看著韓玉嬌在屋子里坐定,其中一個身材稍稍瘦削的黑衣男子從口袋里取出一個黑色的方便袋順手扔到韓玉嬌的懷里。這才看著她聲音低啞的說:“這里面是司徒婉兒的兒子司徒浩宇的資料和照片。他的小名叫旦旦,想必你很早之前就已經知道了。這是她跟一個韓國男人生的兒子。原先至信的破產,全都是因為這個女人,就連你被關進警察局,也是她一手指使的。如果你真想報仇的話,只要殺了她的兒子,我想司徒婉兒一定會生不如死。你現在是兩條人命在身,要么你明天從這里走出去投案自首,要么就去報仇,現在告訴我,你到底選擇哪條路?”
“我要報仇!我一定要殺了司徒婉兒!”韓玉嬌慘白的臉色在昏暗的燈光下映照的更加猙獰可怕。
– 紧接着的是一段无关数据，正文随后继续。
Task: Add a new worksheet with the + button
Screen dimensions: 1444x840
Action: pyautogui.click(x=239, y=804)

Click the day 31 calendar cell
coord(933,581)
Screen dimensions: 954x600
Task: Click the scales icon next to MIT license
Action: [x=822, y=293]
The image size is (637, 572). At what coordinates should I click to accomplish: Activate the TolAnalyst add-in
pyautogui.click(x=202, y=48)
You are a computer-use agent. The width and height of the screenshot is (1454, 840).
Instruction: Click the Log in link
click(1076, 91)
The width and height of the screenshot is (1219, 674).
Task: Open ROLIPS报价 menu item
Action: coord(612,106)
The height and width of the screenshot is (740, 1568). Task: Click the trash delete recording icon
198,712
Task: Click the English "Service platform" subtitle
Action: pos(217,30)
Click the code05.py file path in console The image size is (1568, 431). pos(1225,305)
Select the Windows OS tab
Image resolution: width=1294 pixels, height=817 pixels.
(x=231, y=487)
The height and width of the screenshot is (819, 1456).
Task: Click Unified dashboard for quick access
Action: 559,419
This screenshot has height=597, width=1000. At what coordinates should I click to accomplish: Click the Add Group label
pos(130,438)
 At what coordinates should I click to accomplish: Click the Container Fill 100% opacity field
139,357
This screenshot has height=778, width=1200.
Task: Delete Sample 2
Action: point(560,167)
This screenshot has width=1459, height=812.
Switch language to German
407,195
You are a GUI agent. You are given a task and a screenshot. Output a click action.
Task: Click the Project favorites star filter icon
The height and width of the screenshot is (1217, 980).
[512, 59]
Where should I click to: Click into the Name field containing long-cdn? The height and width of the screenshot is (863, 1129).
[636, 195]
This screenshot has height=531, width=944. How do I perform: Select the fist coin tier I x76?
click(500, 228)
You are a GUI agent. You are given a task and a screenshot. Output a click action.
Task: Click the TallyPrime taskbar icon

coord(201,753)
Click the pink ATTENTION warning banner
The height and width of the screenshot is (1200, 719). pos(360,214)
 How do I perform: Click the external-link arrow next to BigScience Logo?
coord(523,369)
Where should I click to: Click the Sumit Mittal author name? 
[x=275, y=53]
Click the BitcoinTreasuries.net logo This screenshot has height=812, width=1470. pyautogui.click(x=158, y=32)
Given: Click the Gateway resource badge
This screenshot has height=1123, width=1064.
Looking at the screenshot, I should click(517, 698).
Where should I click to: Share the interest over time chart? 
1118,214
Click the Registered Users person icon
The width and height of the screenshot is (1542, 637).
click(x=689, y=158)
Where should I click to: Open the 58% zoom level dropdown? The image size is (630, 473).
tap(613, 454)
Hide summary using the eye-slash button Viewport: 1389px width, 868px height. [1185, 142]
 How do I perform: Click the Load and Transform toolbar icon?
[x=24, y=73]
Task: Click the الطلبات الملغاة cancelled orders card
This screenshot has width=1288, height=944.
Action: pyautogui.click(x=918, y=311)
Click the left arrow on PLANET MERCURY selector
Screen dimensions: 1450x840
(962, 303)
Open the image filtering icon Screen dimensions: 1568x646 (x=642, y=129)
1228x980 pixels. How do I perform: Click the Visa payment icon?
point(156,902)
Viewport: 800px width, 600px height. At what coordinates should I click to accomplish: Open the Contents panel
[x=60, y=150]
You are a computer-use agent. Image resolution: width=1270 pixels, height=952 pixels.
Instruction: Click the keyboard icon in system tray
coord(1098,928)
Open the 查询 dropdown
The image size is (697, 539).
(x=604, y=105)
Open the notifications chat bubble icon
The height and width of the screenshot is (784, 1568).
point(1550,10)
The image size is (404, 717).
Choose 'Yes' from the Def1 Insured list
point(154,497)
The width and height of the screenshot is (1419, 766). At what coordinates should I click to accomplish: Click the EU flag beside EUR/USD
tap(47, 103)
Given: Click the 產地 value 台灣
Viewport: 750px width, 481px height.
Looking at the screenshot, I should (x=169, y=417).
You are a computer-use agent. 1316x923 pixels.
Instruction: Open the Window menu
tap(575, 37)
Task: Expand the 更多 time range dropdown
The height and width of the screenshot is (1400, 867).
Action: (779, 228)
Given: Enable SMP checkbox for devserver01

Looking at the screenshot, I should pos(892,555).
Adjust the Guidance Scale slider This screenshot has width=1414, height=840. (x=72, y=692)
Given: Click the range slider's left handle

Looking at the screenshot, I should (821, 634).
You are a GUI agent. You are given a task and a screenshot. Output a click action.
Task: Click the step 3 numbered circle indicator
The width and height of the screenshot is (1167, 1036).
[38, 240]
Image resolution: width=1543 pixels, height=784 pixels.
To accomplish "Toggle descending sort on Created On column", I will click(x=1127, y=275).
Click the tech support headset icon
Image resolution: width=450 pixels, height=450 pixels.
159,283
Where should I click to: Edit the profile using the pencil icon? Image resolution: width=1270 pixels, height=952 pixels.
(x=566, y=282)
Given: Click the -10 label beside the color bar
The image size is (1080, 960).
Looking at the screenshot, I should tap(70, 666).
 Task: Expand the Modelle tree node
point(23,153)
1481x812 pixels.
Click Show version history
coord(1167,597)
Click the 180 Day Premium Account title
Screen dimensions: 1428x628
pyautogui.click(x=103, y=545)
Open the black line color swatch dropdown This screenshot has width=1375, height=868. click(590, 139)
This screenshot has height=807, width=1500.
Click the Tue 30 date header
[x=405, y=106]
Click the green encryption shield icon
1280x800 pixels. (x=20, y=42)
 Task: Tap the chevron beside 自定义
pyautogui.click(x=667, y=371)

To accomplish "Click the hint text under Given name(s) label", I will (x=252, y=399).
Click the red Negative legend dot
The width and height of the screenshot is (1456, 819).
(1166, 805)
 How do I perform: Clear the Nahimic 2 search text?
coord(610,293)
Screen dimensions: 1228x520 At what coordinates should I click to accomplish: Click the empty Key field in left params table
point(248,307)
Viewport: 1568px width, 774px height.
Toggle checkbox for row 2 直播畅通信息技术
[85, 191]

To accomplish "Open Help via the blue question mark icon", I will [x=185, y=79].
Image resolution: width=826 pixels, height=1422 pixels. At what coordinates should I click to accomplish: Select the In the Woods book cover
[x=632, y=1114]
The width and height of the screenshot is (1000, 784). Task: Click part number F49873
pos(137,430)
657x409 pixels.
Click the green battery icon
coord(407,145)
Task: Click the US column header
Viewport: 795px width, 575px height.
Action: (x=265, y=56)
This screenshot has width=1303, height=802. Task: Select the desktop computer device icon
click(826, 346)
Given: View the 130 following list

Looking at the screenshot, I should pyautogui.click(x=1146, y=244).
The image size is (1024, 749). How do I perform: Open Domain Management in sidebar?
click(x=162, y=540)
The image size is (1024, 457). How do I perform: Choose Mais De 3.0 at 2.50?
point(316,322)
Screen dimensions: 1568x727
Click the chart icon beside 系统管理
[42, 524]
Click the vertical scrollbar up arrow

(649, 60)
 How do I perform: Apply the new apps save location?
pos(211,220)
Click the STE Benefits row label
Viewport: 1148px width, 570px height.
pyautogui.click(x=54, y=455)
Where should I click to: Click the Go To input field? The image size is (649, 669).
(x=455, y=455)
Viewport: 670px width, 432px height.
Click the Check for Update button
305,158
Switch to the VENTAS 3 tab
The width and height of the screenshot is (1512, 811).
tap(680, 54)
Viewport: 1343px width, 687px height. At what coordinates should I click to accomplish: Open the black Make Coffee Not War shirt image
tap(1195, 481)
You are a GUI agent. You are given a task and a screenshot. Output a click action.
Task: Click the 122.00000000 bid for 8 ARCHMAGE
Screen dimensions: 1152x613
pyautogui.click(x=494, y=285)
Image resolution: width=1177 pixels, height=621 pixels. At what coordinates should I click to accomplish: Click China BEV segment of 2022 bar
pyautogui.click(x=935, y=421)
“好!這里的東西夠你吃三天了,這三天的時間里你把司徒婉兒他兒子的照片還有他的作息時間,全都給我記熟了。”黑衣男子看著韓玉嬌冷臉的吩咐完,微微轉頭看著剛剛給自己開門的男人:“盤子,今天晚上教給她怎么易容,還有她穿的衣服也全都給她準備好。”
“知道了,老大!”盤子連忙應聲。
黑衣男子回頭看著韓玉嬌眸子一瞇的繼續說道:“韓玉嬌,從現在開始,你要記住你的身份再也不是什么集團的董事長了,也不是什么韓玉嬌,你叫吳桂花,是司徒浩宇所在幼兒園的清潔工。記住了沒有?”
“是的,我記住了!”韓玉嬌點頭應著。現在的她再怎么逞強,也知道自己再也不是以前那個在生意場上叱咤風云的至信董事長,她只是一個在逃犯,一個背負了兩條人命最終難逃一死的殺人犯。這一刻,她不再求什么榮華富貴,也不求兒孫滿堂,她只是一心想著要為自己報仇,她把那個攪亂自己人生的司徒婉兒徹底拖入地獄,她要讓她同樣嘗嘗失去兒子的痛苦。
“你叫什么名字?”黑衣男子犀利的目光射向韓玉嬌問。
“韓玉嬌。”韓玉嬌連忙回答。
“就這點悟性你還想報仇?我看你還是趁早死了這份心吧。”黑衣男子不悅的瞪她一眼。
“對……對不起!我叫吳桂花。”韓玉嬌回過神的連忙改口。
“這還差不多!記住了,三天以后會有人來接你!”黑衣男子陰臉的說完,轉身向門口走去想要離開。
“那個……等一下!”韓玉嬌急忙喊住了他。
“什么事?”黑衣男子停住腳步。
“我要的槍呢?”
“等你進了幼兒園,會有人給你送去的。”黑衣男子說完,拉開房門大步的離開了,另一個黑衣男子趕緊追了上去。
*
齊振業的身體在醫院的醫生和護士的精心護理下,已經恢復的越來越好了。因為生活有了保障,陳若晴一天三頓變著法的給他做好吃的。不到一個多月的時間里,他整個人的面貌已經煥然一新,甚至現在已經可以到醫院的草坪上去呼吸一下外面的新鮮空氣。一向關心國家大事的他,每天早上醒來的第一件事,就是要看當天的報紙。所以韓玉嬌在被捕入獄和后來被人救走的第一時間里,他都了解了事情的真相。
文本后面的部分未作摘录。